Я не оправдываюсь, но смело заявляю даже Вам, что у меня нет и не было никакого угрызения совести, совершив это преступление. Оно, конечно, против книжной и общественной морали, но я не вижу в этом никакого ужасного преступления, по поводу которого с пеной у рта говорила вся почти русская печать, забрасывая меня грязью и выставляя меня извергом рода человеческого…
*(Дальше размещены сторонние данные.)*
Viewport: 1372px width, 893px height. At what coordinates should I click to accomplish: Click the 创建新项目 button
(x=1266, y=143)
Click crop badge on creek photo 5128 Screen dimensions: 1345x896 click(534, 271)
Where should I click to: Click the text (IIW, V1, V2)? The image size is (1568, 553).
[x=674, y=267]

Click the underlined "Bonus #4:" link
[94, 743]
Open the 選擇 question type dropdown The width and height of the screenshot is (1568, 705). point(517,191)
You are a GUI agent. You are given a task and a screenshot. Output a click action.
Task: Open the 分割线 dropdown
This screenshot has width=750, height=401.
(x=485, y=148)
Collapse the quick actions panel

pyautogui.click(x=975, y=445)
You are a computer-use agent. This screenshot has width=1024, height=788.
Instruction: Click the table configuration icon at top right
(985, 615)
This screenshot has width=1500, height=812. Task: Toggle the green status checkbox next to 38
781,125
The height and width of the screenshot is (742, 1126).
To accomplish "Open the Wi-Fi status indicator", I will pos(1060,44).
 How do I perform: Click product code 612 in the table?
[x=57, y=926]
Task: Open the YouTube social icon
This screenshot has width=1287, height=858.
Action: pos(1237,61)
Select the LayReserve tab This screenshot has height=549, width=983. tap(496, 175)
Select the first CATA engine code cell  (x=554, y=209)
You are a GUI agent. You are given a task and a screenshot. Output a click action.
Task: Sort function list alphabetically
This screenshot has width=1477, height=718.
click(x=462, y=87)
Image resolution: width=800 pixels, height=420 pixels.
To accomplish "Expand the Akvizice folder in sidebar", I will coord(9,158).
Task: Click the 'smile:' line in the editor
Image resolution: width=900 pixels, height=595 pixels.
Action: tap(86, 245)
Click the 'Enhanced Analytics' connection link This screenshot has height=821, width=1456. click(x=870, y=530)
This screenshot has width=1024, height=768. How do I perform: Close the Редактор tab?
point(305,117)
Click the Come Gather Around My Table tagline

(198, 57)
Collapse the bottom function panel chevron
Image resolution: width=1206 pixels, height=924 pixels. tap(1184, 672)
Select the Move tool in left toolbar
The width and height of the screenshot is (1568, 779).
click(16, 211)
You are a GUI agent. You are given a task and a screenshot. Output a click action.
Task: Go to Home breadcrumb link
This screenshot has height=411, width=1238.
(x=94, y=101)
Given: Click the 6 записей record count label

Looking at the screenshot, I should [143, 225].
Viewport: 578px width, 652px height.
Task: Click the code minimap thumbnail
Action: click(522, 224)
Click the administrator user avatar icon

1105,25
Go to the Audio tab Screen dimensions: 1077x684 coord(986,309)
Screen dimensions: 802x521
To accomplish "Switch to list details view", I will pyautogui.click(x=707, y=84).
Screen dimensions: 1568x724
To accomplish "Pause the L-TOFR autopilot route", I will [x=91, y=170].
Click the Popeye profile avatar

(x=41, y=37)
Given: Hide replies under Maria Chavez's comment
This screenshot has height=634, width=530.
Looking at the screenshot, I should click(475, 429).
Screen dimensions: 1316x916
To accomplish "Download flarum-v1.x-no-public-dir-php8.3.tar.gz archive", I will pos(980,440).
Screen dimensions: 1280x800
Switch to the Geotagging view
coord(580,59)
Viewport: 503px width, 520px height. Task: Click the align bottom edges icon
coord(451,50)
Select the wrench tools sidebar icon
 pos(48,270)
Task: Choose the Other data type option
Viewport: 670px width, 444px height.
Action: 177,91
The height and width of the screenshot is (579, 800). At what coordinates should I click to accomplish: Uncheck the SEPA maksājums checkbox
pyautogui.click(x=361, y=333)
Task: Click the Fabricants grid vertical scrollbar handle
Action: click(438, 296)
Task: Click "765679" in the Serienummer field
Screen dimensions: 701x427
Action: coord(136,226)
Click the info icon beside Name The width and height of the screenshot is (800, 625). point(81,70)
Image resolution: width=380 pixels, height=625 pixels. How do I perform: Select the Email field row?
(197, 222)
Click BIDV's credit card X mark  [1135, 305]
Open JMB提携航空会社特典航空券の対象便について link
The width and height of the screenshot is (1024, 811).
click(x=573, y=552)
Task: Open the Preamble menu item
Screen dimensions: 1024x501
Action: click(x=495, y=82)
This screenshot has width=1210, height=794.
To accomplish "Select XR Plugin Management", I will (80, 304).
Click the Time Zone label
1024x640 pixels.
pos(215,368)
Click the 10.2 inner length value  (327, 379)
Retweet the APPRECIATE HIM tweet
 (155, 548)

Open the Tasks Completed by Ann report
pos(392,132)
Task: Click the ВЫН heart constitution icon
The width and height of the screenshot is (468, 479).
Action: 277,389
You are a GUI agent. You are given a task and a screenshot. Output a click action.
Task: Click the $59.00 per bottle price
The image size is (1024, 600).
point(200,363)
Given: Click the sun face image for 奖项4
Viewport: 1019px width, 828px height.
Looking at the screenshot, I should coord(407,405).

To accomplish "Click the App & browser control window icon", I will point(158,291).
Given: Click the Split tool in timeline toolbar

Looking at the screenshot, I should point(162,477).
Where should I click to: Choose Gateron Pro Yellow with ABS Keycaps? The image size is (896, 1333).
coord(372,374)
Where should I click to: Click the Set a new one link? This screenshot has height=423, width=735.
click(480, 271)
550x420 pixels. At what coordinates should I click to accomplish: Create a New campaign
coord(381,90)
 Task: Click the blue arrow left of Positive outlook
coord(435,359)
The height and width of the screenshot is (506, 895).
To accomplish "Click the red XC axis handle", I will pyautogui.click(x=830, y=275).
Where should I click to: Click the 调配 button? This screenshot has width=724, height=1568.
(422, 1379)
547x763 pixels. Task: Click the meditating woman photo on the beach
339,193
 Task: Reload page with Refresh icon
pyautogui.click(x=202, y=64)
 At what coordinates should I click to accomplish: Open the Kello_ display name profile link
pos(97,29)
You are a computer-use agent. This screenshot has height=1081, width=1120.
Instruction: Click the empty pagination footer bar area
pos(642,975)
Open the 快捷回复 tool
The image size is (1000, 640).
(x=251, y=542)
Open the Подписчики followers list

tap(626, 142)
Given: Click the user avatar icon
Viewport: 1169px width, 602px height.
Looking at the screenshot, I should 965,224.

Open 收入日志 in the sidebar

Но Вы уже знаете, что я не воспользовался плодами преступления. Меня скоро поймали, арестовали вместе с женою (эта девушка обвенчалась со мною в тюремном замке [Очевидно, Ковнер решил свое первое венчание по обычному праву закрепить официальным обрядом, который, по-видимому, и имел место в тюрьме летом 1875 г. На суде, впрочем, жена его фигурировала под своей девичьей фамилией, под которой она вступила в судебное следствие. – прим. авт. ]), потом нас судили, меня обвинили, а ее оправдали (спасибо присяжным и за то). Но бедная девушка (Вы понимаете, что, венчавшись со мной при такой обстановке, моя жена и после венчания осталась девушкой) не выдержала своего заключения, моего позора, разлуки со мною на долгие годы, и вскоре после своего оправдания умерла. Этот последний удар был страшнее для меня всего предыдущего, и я чуть с ума не сошел. Я остался один, заброшенный в тюрьме, оплеванный, опозоренный, без всяких средств к существованию.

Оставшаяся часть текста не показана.